| EXERCISE OBJECTIVE |
Lines from the beginning of the data below through the one containing "Given: Click the -2.56% revision percentage" are to be printed exactly as they appear.
-- DATA SECTION follows --
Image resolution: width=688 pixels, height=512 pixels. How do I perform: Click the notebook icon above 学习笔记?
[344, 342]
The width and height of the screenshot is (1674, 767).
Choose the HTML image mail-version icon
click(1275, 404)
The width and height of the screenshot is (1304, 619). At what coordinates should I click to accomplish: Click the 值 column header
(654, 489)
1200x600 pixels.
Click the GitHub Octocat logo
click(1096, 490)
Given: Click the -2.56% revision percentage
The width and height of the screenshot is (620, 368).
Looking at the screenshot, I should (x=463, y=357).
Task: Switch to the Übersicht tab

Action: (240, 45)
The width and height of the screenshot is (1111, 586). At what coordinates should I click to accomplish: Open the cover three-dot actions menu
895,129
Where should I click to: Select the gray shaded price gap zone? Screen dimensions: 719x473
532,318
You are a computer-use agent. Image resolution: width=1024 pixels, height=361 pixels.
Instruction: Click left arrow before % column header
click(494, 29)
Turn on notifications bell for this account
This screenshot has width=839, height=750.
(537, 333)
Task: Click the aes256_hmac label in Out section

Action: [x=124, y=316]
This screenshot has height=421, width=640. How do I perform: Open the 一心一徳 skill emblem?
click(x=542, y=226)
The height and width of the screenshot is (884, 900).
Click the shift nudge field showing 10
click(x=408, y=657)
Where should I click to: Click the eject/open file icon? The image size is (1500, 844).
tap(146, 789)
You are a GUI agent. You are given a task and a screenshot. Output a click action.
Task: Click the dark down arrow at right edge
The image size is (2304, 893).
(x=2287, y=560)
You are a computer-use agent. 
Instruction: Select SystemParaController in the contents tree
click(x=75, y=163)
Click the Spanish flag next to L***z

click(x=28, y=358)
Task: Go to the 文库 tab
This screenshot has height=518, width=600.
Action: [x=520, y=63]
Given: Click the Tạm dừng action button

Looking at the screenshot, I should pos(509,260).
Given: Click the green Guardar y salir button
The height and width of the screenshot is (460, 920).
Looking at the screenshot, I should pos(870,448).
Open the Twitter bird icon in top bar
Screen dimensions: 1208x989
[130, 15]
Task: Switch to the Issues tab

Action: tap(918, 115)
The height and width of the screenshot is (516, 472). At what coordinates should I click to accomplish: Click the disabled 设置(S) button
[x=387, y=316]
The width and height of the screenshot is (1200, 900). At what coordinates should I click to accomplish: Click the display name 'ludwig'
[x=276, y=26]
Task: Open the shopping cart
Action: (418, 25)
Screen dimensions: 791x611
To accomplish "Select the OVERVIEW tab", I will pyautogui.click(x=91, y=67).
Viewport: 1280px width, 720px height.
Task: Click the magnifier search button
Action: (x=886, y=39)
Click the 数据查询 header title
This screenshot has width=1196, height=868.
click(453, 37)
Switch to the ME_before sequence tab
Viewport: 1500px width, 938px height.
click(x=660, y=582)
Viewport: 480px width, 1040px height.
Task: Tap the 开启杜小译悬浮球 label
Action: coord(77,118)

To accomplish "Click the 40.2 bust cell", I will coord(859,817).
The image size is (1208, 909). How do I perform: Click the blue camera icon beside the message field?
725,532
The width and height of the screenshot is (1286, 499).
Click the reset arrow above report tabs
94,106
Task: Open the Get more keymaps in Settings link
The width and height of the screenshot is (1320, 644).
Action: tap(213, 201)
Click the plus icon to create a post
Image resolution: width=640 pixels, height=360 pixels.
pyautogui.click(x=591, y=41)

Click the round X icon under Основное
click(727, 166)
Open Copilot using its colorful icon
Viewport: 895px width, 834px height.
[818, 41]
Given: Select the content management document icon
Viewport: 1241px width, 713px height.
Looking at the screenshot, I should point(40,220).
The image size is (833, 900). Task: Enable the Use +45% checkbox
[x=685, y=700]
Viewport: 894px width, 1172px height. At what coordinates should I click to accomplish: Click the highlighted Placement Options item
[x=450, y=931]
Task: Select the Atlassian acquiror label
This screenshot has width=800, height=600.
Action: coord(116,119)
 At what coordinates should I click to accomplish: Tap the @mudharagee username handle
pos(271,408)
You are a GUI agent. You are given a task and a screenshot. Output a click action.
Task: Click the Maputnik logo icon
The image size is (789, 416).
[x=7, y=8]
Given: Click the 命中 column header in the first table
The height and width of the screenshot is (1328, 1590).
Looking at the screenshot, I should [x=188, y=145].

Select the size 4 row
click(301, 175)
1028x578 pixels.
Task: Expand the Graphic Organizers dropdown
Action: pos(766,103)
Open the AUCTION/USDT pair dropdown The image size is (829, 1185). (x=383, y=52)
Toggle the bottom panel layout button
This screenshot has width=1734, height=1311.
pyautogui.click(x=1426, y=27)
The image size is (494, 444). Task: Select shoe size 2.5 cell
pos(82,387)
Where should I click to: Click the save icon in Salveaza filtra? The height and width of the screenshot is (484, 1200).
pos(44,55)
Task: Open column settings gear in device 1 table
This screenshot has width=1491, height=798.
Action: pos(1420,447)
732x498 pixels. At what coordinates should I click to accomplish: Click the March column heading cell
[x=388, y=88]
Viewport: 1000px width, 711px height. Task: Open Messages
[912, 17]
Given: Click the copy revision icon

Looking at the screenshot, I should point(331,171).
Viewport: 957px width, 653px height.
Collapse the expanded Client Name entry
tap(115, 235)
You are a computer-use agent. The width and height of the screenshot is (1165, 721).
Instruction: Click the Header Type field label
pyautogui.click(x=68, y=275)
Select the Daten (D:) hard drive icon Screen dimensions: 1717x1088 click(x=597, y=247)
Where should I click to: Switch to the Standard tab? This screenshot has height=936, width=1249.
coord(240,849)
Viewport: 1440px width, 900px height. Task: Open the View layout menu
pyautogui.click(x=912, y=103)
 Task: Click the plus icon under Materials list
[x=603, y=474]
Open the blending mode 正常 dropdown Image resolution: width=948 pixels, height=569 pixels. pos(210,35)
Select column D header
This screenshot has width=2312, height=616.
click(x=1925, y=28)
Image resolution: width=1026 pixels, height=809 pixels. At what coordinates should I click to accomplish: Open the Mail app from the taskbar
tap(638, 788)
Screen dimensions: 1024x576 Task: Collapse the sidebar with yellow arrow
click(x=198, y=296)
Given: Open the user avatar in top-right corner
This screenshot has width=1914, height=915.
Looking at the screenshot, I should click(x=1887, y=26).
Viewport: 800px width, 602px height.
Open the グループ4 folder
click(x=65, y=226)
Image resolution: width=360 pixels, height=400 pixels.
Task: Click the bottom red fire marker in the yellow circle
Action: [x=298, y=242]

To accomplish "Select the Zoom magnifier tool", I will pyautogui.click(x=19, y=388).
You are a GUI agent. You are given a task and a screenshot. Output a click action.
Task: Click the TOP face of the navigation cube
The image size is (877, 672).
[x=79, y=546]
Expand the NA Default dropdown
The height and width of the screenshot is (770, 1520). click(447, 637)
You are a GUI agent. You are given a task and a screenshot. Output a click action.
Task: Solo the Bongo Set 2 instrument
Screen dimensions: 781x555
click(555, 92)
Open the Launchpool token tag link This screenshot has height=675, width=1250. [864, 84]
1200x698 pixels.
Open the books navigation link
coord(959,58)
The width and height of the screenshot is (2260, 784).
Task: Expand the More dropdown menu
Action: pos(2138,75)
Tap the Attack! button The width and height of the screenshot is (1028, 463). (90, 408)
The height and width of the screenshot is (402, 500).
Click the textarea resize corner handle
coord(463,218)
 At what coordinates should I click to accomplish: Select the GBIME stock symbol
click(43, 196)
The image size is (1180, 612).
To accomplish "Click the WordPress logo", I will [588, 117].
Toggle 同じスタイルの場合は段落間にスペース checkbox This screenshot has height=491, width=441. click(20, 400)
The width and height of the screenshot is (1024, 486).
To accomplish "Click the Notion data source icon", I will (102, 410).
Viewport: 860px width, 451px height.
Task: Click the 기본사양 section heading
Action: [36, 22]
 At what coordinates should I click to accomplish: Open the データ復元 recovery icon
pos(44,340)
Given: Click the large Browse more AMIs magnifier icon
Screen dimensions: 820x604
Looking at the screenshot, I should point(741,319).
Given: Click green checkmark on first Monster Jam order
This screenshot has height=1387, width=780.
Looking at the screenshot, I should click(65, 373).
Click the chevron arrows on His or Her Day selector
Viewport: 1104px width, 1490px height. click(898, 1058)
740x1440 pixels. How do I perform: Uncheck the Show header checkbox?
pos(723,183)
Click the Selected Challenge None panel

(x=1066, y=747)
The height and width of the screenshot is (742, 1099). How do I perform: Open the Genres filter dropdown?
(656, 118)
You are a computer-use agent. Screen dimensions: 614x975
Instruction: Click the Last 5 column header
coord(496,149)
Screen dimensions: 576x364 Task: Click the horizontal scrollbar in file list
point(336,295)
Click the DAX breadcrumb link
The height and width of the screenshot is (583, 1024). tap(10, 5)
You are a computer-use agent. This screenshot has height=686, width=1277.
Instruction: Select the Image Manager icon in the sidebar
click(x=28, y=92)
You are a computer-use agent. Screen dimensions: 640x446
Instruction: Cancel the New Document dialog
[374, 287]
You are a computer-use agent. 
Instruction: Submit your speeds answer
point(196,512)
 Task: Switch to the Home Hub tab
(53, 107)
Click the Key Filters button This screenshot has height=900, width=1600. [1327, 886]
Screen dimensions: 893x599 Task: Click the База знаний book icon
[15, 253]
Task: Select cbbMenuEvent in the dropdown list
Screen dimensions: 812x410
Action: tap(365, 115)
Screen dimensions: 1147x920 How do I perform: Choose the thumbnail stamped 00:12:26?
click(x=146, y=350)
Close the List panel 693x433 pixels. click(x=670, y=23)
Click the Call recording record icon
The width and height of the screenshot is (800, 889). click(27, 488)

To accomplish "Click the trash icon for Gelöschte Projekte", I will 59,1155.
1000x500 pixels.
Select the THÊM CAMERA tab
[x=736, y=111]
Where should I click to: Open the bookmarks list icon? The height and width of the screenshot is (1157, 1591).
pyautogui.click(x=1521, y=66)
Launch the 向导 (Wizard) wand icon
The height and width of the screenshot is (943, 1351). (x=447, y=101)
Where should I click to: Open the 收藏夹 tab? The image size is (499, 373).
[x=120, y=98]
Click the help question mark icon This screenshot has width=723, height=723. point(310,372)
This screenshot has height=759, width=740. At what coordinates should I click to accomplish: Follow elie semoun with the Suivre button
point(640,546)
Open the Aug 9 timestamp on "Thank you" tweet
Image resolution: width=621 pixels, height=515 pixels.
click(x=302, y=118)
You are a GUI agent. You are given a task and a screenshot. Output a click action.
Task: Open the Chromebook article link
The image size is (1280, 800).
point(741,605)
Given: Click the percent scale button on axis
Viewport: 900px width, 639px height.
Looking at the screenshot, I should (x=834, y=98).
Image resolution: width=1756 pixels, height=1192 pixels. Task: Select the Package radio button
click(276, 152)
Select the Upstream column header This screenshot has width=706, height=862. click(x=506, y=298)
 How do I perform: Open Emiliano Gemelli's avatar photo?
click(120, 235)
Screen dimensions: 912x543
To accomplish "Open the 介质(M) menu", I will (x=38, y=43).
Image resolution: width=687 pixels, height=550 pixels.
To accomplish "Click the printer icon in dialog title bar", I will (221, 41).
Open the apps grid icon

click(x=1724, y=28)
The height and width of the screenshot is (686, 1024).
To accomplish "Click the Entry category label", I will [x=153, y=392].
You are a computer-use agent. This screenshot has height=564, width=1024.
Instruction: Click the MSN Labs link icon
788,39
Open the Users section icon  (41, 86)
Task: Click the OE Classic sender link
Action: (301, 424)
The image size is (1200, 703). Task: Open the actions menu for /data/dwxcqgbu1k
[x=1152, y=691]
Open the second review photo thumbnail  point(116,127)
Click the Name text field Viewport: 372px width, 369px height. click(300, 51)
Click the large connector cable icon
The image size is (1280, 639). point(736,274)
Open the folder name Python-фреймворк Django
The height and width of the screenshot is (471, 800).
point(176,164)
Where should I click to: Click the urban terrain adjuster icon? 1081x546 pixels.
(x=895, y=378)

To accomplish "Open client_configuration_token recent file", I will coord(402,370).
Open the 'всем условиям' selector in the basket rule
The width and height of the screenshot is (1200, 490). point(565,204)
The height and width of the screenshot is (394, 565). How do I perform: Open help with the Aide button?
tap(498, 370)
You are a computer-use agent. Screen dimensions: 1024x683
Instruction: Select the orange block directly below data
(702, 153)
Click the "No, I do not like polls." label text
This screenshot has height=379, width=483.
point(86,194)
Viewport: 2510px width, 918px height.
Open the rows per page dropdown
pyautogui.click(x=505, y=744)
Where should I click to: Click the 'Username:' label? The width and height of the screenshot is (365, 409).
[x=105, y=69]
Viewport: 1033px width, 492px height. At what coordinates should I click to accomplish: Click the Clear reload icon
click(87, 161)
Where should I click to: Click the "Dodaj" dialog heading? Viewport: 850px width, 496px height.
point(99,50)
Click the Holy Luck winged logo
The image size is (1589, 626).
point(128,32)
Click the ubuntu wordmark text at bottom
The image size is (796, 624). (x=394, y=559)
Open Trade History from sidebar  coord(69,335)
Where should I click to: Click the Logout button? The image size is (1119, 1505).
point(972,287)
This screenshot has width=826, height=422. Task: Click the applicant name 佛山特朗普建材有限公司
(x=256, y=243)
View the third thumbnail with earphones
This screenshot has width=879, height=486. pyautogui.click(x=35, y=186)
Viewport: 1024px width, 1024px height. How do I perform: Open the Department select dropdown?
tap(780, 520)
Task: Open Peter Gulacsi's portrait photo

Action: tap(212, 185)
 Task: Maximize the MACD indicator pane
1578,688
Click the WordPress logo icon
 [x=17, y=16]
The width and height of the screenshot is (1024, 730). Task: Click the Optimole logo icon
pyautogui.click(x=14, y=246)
-- DATA SECTION concluded --
| RESPONSE |
Image resolution: width=688 pixels, height=512 pixels. How do I perform: Click the notebook icon above 学习笔记?
[344, 342]
The width and height of the screenshot is (1674, 767).
Choose the HTML image mail-version icon
click(1275, 404)
The width and height of the screenshot is (1304, 619). At what coordinates should I click to accomplish: Click the 值 column header
(654, 489)
1200x600 pixels.
Click the GitHub Octocat logo
click(1096, 490)
Given: Click the -2.56% revision percentage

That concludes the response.